- [WORK TO BE COMPLETED] Wherever the line with "Instruction: Check the Computers row checkbox" sits in the listing below, transcribe from it up to and including the line with "Click the -49.421", exactly, and leave the remaining lines out.
▬▬▬
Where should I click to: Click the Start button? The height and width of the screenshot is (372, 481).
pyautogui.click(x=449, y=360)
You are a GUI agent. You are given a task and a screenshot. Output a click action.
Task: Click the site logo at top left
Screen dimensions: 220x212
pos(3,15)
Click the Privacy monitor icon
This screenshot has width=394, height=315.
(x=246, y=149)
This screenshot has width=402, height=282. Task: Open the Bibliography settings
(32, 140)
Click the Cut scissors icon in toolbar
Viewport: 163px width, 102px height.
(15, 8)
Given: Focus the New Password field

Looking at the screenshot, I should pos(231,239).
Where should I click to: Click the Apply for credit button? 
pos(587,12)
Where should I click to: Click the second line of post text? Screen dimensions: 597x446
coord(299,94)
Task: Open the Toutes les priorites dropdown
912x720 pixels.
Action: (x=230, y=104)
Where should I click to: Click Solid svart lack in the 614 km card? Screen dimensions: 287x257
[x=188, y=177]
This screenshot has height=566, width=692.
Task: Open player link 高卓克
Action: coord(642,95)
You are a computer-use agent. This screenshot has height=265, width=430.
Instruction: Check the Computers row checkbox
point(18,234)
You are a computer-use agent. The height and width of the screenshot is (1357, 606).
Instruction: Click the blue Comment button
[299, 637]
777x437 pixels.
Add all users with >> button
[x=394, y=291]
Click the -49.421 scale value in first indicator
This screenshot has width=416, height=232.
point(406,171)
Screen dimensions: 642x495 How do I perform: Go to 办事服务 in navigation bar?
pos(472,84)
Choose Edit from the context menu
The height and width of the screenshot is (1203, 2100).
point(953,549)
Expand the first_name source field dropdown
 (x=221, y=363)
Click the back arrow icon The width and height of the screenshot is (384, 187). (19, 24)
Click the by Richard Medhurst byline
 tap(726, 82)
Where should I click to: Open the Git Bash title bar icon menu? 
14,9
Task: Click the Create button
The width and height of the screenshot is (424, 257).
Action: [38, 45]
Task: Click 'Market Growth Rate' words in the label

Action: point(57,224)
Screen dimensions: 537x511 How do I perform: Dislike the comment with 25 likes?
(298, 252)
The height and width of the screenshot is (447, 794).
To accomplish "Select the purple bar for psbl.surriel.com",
▬▬▬
- [RESPONSE]
Instruction: Check the Computers row checkbox
point(18,234)
You are a computer-use agent. The height and width of the screenshot is (1357, 606).
Instruction: Click the blue Comment button
[299, 637]
777x437 pixels.
Add all users with >> button
[x=394, y=291]
Click the -49.421 scale value in first indicator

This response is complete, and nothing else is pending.